- _Short problem 1_
Reproduce everything from "Once areas of" down to "in the treatment." in the passage on the gown's conservation, word for word.

- _Source excerpt_
%%
The conservation treatment for this garment was considered from three perspectives. Initial intervention addressed the structural integrity of the bodice and skirt: integrating reproduction sequins and feathers to compensate for areas of loss; and creating the silhouette seen in the Athol Shmith photograph with a custom-made support underpinning.

Once areas of structural weakness in the bodice were stabilised, conservation work turned to addressing the gown’s aesthetics. Wear to the feather decoration at the hips and hemline of the skirt was the most pressing issue to resolve in this respect, as areas of loss in these areas detracted from the full, airy nature of the skirt. Undyed ostrich wing feathers were sourced, and the painstaking task of dyeing the feathers to match the original feathers began. Using only 1 to 2 grams of feathers at a time, a series of dye tests were undertaken to determine the depth of shade and balance of dye colours required to replicate the many tones present in the original feather decoration. When the correct shade was attained, full feathers were dyed in preparation for use in the treatment.
%%
- _Input rows_
%%
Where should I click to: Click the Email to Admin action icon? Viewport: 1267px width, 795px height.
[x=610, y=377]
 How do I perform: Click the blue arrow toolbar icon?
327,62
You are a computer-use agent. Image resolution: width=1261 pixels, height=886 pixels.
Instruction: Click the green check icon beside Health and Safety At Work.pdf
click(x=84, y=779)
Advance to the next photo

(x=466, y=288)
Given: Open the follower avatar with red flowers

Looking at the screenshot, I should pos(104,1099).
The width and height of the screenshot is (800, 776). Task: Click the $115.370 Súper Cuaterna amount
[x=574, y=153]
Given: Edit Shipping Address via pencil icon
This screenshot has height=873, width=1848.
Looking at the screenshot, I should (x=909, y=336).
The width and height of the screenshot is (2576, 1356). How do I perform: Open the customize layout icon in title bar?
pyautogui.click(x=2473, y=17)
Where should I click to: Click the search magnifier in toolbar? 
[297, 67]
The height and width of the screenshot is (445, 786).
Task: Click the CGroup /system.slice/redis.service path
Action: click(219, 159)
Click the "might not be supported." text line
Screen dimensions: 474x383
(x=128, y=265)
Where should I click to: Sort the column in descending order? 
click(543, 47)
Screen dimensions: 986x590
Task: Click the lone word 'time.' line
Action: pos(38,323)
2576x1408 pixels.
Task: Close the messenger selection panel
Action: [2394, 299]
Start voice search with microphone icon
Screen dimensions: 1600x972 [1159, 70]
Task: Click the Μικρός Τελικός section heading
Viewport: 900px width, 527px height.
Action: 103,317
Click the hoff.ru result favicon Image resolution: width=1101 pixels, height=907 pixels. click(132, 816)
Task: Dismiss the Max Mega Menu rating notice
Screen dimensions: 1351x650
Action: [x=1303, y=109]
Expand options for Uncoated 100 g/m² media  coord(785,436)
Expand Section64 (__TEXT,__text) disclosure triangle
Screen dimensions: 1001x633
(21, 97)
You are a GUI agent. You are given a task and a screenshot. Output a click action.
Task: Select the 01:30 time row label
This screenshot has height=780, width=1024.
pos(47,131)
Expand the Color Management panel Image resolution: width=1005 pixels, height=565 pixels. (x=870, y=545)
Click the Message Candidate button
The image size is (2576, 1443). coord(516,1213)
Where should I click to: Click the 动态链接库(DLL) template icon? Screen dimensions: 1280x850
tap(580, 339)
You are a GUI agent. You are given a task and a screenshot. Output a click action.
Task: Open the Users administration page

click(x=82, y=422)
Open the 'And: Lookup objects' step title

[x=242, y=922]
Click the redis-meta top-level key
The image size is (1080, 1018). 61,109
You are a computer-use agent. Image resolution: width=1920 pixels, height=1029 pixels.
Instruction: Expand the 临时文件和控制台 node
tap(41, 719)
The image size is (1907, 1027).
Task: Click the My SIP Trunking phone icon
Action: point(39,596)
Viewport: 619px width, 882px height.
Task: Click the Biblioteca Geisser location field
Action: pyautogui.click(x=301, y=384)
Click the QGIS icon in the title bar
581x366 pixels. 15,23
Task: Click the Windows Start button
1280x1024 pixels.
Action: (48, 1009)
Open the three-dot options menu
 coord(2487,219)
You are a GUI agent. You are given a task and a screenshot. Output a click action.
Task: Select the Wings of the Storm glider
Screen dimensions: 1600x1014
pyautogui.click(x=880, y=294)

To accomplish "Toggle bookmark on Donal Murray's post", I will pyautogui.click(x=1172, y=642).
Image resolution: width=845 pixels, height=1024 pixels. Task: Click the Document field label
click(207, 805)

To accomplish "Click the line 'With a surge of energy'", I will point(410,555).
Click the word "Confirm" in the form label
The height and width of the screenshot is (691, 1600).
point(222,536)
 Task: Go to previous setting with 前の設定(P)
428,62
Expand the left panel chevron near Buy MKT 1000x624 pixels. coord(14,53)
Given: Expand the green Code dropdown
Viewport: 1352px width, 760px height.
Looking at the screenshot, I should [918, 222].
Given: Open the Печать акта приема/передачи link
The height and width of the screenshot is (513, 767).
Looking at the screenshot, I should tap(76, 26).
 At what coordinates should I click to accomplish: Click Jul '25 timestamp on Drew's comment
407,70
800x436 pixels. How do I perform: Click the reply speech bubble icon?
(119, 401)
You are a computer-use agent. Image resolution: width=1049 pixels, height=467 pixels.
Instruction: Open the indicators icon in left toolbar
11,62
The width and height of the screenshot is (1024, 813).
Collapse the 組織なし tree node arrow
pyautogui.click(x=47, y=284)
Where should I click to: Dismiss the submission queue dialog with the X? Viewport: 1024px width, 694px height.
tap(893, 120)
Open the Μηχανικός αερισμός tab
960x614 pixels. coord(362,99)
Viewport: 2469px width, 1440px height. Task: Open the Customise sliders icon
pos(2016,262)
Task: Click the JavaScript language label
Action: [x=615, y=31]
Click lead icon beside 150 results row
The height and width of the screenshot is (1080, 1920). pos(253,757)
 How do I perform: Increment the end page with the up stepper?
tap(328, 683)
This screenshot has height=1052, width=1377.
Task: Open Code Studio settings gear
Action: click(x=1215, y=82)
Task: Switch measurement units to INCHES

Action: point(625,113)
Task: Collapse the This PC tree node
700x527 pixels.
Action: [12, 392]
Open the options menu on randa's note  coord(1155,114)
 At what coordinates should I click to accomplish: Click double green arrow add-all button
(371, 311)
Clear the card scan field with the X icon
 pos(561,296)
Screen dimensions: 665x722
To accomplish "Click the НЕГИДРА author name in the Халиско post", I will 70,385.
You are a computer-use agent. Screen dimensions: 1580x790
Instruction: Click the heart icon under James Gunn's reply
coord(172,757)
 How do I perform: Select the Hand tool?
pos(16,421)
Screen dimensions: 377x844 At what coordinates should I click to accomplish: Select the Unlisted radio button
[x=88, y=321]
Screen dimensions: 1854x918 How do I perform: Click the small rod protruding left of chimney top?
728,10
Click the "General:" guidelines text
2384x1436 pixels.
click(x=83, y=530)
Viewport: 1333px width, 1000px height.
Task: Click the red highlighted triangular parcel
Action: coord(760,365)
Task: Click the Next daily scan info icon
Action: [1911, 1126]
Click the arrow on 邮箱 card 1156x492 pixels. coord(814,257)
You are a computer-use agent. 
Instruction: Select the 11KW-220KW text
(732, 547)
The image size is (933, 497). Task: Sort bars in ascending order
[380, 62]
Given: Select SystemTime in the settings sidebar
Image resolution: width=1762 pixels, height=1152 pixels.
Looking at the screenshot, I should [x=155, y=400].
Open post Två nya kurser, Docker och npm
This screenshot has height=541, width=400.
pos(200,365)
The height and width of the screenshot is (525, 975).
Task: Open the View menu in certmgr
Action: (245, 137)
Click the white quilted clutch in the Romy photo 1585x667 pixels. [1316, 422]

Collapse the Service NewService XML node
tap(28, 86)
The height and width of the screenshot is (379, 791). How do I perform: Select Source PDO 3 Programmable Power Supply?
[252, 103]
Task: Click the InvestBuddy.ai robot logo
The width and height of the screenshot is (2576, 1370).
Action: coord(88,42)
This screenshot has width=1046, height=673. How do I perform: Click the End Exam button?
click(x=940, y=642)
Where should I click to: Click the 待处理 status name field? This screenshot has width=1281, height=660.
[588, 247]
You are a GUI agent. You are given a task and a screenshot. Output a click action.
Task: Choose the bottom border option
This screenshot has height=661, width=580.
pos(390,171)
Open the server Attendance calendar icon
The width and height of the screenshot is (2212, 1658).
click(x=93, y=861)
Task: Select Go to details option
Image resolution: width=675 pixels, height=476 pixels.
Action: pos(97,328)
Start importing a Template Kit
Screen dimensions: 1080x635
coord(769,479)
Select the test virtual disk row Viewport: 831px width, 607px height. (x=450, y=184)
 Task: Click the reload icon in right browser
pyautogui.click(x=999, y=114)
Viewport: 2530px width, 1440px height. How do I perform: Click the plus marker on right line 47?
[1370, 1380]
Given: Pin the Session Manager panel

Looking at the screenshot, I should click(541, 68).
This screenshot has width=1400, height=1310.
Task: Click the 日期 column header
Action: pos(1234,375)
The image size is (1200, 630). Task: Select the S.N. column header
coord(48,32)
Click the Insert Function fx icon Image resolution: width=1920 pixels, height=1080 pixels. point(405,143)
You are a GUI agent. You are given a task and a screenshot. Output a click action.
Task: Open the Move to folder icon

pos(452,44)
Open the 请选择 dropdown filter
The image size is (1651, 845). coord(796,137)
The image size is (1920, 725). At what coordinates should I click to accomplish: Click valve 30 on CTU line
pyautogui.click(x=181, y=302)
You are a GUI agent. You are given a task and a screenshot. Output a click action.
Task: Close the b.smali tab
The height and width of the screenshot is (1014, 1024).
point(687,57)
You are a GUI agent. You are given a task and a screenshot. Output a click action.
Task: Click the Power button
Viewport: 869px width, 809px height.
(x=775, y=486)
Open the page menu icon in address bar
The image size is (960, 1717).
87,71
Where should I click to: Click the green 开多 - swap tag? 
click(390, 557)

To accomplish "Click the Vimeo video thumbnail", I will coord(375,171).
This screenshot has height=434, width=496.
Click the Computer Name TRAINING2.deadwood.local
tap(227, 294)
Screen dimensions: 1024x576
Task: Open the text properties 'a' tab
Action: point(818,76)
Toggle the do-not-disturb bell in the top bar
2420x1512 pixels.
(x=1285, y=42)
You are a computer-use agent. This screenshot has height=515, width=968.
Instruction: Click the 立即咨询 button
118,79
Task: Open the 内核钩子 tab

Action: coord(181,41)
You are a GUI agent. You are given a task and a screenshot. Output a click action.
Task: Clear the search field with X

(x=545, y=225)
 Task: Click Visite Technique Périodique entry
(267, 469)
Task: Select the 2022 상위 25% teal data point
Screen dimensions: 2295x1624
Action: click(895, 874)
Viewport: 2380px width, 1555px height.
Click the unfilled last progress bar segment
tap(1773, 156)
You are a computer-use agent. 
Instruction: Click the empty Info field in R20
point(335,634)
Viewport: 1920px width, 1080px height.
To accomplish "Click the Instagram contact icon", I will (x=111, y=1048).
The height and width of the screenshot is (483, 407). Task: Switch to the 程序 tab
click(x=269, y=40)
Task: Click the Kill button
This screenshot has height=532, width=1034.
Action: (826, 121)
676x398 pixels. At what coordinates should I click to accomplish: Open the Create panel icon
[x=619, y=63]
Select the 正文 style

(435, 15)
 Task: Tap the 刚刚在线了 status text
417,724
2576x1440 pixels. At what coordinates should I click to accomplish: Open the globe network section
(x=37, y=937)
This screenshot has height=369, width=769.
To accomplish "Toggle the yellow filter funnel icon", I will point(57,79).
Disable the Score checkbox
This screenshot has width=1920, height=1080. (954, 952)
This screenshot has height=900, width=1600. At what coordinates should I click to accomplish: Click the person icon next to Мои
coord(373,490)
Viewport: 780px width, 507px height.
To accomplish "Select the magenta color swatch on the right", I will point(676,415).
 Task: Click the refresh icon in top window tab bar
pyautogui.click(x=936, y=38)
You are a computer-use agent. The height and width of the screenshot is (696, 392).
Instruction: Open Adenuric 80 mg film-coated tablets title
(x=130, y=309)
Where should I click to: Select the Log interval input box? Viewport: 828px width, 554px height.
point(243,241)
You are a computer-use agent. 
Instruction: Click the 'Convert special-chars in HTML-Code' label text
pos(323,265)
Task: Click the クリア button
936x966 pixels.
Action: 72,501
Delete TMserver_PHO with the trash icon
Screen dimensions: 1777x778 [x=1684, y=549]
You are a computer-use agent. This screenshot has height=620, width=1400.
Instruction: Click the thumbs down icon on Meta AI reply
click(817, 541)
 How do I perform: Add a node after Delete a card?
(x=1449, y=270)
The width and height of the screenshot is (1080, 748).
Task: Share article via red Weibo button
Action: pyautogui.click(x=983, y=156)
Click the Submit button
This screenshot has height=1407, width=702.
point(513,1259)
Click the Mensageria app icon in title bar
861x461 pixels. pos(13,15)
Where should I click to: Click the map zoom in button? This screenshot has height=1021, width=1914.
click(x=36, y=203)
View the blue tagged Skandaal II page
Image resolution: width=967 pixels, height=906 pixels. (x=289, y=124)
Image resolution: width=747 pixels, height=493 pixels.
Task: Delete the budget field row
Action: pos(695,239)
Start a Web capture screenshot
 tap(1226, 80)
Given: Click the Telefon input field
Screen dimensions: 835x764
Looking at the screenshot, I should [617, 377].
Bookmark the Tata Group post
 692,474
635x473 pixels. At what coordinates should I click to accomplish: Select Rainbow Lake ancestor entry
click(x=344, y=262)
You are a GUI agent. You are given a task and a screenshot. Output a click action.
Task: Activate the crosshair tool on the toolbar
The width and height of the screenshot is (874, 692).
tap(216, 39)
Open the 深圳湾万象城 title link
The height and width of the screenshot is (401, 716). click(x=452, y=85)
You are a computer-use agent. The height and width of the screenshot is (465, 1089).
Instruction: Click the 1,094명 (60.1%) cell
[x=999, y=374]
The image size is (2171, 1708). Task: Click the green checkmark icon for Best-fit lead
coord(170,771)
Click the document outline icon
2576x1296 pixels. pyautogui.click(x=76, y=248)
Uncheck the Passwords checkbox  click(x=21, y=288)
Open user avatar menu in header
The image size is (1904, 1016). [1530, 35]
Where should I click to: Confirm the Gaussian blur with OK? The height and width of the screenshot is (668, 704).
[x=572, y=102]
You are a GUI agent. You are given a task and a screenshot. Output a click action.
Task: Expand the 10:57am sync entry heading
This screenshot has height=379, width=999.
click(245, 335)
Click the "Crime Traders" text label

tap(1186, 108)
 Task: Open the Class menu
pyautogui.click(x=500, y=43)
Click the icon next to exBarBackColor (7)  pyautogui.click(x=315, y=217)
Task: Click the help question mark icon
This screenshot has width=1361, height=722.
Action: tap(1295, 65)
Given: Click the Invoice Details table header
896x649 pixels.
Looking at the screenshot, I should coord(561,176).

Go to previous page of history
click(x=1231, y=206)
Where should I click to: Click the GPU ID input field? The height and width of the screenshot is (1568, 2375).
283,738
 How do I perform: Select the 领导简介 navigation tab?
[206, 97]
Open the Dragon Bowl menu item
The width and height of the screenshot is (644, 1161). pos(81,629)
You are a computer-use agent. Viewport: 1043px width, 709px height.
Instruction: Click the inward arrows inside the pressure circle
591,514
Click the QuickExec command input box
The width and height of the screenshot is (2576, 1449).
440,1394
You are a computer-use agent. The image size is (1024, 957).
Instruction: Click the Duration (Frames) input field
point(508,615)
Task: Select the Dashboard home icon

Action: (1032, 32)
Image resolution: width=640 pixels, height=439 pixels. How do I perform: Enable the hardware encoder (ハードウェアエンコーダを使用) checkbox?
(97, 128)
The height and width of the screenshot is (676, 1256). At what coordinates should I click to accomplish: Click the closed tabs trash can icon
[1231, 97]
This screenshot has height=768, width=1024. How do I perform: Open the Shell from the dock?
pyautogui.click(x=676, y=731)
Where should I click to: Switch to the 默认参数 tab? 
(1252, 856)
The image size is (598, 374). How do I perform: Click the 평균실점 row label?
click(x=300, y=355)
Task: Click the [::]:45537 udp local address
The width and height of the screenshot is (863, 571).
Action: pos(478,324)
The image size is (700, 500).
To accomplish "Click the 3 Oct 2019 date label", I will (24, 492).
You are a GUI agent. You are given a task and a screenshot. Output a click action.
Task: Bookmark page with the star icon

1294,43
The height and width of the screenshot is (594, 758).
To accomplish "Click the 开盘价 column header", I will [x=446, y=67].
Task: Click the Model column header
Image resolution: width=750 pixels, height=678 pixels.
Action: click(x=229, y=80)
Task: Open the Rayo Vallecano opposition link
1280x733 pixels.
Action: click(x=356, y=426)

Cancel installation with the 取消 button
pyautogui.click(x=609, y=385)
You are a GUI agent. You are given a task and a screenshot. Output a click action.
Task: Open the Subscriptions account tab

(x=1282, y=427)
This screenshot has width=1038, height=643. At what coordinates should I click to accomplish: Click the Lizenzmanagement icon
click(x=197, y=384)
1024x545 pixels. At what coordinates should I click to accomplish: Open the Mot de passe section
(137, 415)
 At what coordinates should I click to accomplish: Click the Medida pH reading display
%%
- _Short problem 2_
Update the records from the line containing "Where should I click to: Click the 待处理" down to the line containing "I will coord(375,171)." by replacing "Vimeo" with "YouTube", leaving everything else unchanged. Return only those lines.

- _Written answer 1_
Once areas of structural weakness in the bodice were stabilised, conservation work turned to addressing the gown’s aesthetics. Wear to the feather decoration at the hips and hemline of the skirt was the most pressing issue to resolve in this respect, as areas of loss in these areas detracted from the full, airy nature of the skirt. Undyed ostrich wing feathers were sourced, and the painstaking task of dyeing the feathers to match the original feathers began. Using only 1 to 2 grams of feathers at a time, a series of dye tests were undertaken to determine the depth of shade and balance of dye colours required to replicate the many tones present in the original feather decoration. When the correct shade was attained, full feathers were dyed in preparation for use in the treatment.

- _Written answer 2_
Where should I click to: Click the 待处理 status name field? This screenshot has width=1281, height=660.
[588, 247]
You are a GUI agent. You are given a task and a screenshot. Output a click action.
Task: Choose the bottom border option
This screenshot has height=661, width=580.
pos(390,171)
Open the server Attendance calendar icon
The width and height of the screenshot is (2212, 1658).
click(x=93, y=861)
Task: Select Go to details option
Image resolution: width=675 pixels, height=476 pixels.
Action: pos(97,328)
Start importing a Template Kit
Screen dimensions: 1080x635
coord(769,479)
Select the test virtual disk row Viewport: 831px width, 607px height. (x=450, y=184)
 Task: Click the reload icon in right browser
pyautogui.click(x=999, y=114)
Viewport: 2530px width, 1440px height. How do I perform: Click the plus marker on right line 47?
[1370, 1380]
Given: Pin the Session Manager panel

Looking at the screenshot, I should click(541, 68).
This screenshot has width=1400, height=1310.
Task: Click the 日期 column header
Action: pos(1234,375)
The image size is (1200, 630). Task: Select the S.N. column header
coord(48,32)
Click the Insert Function fx icon Image resolution: width=1920 pixels, height=1080 pixels. point(405,143)
You are a GUI agent. You are given a task and a screenshot. Output a click action.
Task: Open the Move to folder icon

pos(452,44)
Open the 请选择 dropdown filter
The image size is (1651, 845). coord(796,137)
The image size is (1920, 725). At what coordinates should I click to accomplish: Click valve 30 on CTU line
pyautogui.click(x=181, y=302)
You are a GUI agent. You are given a task and a screenshot. Output a click action.
Task: Close the b.smali tab
The height and width of the screenshot is (1014, 1024).
point(687,57)
You are a GUI agent. You are given a task and a screenshot. Output a click action.
Task: Click the Power button
Viewport: 869px width, 809px height.
(x=775, y=486)
Open the page menu icon in address bar
The image size is (960, 1717).
87,71
Where should I click to: Click the green 开多 - swap tag? 
click(390, 557)

To accomplish "Click the YouTube video thumbnail", I will coord(375,171).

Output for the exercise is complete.